10. Lorsqu'il sollicite la délivrance ou le renouvellement d'un titre de séjour, l'étranger, en raison même de l'accomplissement de cette démarche qui tend à son maintien régulier sur le territoire français, ne saurait ignorer qu'en cas de refus, il pourra faire l'objet d'une mesure d'éloignement. A l'occasion du dépôt de sa demande, il est conduit à préciser à l'administration les motifs pour lesquels il demande que lui soit délivré un titre de séjour et à produire tous éléments susceptibles de venir au soutien de cette demande. Il lui appartient, lors du dépôt de cette demande, d'apporter à l'administration toutes les précisions qu'il juge utiles. Il lui est loisible, au cours de l'instruction de sa demande, de faire valoir auprès de l'administration toute observation complémentaire utile, au besoin en faisant état d'éléments nouveaux. Il suit de là que le droit de l'intéressé d'être entendu, ainsi satisfait avant que n'intervienne le refus de titre de séjour, n'impose pas à l'autorité administrative de mettre l'intéressée à même de réitérer ses observations ou de présenter de nouvelles observations, de façon spécifique, sur l'obligation de quitter le territoire français et la décision fixant le pays de destination qui sont prises concomitamment et en conséquence du refus de titre de séjour. Dès lors, Mme B..., qui au demeurant n'apporte aucune précision au sujet des éléments qu'elle aurait pu porter à la connaissance de l'administration si elle avait été invitée à le faire, n'est pas fondée à soutenir que la décision fixant le pays à destination duquel elle pourrait être reconduite d'office, serait entachée d'un vice de procédure à ce titre.

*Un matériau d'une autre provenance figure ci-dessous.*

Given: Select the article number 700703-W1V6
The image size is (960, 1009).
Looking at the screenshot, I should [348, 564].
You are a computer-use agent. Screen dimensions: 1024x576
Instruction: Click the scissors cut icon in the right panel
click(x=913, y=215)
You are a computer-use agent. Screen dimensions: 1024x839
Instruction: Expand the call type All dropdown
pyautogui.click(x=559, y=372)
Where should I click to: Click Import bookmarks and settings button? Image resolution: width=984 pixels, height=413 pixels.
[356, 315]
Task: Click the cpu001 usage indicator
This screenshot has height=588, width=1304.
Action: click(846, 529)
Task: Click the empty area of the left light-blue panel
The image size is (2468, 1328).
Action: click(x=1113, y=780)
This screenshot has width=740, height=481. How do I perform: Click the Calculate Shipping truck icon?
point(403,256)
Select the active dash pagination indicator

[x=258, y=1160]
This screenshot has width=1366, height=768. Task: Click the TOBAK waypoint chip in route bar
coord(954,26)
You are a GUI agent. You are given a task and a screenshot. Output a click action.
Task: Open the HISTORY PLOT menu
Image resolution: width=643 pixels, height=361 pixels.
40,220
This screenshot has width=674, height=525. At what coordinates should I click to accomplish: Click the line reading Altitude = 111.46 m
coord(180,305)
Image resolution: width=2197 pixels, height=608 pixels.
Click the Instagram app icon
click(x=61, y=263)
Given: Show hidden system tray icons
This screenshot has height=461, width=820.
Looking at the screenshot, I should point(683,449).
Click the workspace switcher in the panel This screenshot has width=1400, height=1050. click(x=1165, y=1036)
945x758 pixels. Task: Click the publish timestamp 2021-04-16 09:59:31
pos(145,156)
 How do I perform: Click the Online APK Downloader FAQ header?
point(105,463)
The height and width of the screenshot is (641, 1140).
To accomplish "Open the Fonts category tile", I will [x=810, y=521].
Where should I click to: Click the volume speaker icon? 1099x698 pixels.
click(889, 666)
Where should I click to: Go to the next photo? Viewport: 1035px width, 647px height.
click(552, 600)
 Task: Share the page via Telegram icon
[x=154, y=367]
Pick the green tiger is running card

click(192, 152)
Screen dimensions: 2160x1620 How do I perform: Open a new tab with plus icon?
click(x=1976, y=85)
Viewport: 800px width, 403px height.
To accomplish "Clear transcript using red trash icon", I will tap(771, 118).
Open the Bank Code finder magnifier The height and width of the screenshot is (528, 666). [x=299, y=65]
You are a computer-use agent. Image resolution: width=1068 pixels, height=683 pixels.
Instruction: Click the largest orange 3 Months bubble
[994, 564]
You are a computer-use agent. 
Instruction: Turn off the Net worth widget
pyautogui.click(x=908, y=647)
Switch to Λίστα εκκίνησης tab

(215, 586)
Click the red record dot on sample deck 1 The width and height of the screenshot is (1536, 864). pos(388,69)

11. Il résulte de tout ce qui précède que Mme B... n'est pas fondée à soutenir que c'est à tort que, par le jugement attaqué, le tribunal administratif de Rouen a rejeté sa demande. Par voie de conséquence, doivent être rejetées ses conclusions à fin d'injonction sous astreinte et celles présentées au titre des dispositions de l'article L. 761-1 du code de justice administrative.
DÉCIDE :
Article 1er : La requête de Mme A... épouse B... est rejetée.
Article 2 : Le présent arrêt sera notifié à Mme C... A... épouse B... et au ministre de l'intérieur.
Copie sera adressée au préfet de la Seine-Maritime.